Si je n’y suis pas, ce ne sera pas à cause de moi ni de ma santé. Il y a une hiérarchie qui décide de ceux qui doivent couvrir les événements. Moi je suis en meilleure forme que je ne l’étais en 2002. C’est un exercice que je recommencerai avec grand plaisir, d’autant plus que je peux me dire qu’après un an de jachère, je suis encore plus fertile que je ne l’étais avant ayant eu le temps de faire l’économie des expressions, des analyses et des commentaires. Ce serait pour moi une occasion en or pour ressortir tout cela.
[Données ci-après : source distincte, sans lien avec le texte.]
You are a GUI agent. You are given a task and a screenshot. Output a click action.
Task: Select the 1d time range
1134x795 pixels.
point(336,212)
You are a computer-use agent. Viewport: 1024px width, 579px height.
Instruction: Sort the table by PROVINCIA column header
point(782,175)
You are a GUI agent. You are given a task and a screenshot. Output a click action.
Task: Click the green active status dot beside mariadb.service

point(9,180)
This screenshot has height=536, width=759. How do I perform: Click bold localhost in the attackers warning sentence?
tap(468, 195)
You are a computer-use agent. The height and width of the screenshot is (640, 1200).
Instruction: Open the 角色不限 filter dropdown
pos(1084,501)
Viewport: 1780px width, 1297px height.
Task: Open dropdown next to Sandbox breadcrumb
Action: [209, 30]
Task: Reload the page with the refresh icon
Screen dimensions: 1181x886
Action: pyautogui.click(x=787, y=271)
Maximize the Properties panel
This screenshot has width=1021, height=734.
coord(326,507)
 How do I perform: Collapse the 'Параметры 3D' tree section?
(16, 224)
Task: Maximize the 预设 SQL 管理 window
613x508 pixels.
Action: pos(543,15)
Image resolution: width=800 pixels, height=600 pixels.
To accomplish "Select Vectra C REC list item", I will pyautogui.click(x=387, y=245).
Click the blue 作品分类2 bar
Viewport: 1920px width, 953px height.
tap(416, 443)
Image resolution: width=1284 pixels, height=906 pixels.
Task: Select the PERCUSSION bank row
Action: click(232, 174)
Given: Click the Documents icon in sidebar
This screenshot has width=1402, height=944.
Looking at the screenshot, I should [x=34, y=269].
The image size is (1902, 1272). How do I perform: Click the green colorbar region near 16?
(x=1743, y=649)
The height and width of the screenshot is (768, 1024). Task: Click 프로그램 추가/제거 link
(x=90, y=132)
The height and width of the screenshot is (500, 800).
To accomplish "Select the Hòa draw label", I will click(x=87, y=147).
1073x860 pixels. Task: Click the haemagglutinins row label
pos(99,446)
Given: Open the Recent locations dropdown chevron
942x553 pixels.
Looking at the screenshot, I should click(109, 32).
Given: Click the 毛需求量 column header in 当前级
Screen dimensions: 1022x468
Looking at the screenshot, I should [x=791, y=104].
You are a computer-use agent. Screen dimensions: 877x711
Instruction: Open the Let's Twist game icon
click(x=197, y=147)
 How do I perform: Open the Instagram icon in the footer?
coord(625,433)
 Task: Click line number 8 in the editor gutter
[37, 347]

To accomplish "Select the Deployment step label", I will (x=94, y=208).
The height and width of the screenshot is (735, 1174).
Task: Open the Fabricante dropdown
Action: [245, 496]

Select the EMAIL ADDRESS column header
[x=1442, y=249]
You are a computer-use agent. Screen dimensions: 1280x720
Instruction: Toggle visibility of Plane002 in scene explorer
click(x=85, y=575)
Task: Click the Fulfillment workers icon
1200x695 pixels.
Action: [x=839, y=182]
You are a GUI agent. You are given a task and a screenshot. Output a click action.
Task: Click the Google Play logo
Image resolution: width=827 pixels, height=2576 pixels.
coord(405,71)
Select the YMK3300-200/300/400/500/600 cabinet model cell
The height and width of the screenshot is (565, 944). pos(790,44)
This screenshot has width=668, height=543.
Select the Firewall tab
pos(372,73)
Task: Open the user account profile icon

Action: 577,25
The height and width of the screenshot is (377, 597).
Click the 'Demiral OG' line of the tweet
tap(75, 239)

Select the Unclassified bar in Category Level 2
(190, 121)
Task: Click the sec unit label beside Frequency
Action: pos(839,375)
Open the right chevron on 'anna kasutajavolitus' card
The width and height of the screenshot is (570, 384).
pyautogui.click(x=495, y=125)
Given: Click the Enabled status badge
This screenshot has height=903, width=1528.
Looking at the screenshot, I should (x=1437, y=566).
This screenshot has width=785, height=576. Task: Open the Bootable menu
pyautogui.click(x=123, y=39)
Un dernier mot sur la société française?
J’avoue que personnellement beaucoup d’idées reçus sur la France ont disparu. C’ est un univers que j’ai appris à découvrir et à comprendre. Si l’on s’en tient aux progrès médicaux, c’est très vrai ce qu’on dit, c’est l’un des meilleurs exemples dans le monde, le plus bel exemple de protection sanitaire qui existe. Je les en remercie, je remercie surtout le seigneur qui m’a permis de pouvoir connaître et vivre cette expérience même douloureuse. Cela dit, il faut savoir mettre les choses à leur place. Pour rien au monde je ne trouverai un pays mieux que le mien, mieux que le Cameroun. Quant à vivre ou mourir, je préfère que ce soit à côté des miens au Cameroun. Je suis là parce que je suis malade une fois que je peux reprendre pied dans ma société, je repars, quitte à revenir quand il le faut pour le contrôle ou d’autres soins. Je crois que lorsqu’on se met en tête que chez soi tout est mauvais et qu’ailleurs tout est bon, forcément, on finit par ne retrouver que du mal chez soi pour ne voir que du bien ailleurs. Je crois qu’il est trop tard pour moi d’y penser. Mon retour est imminent.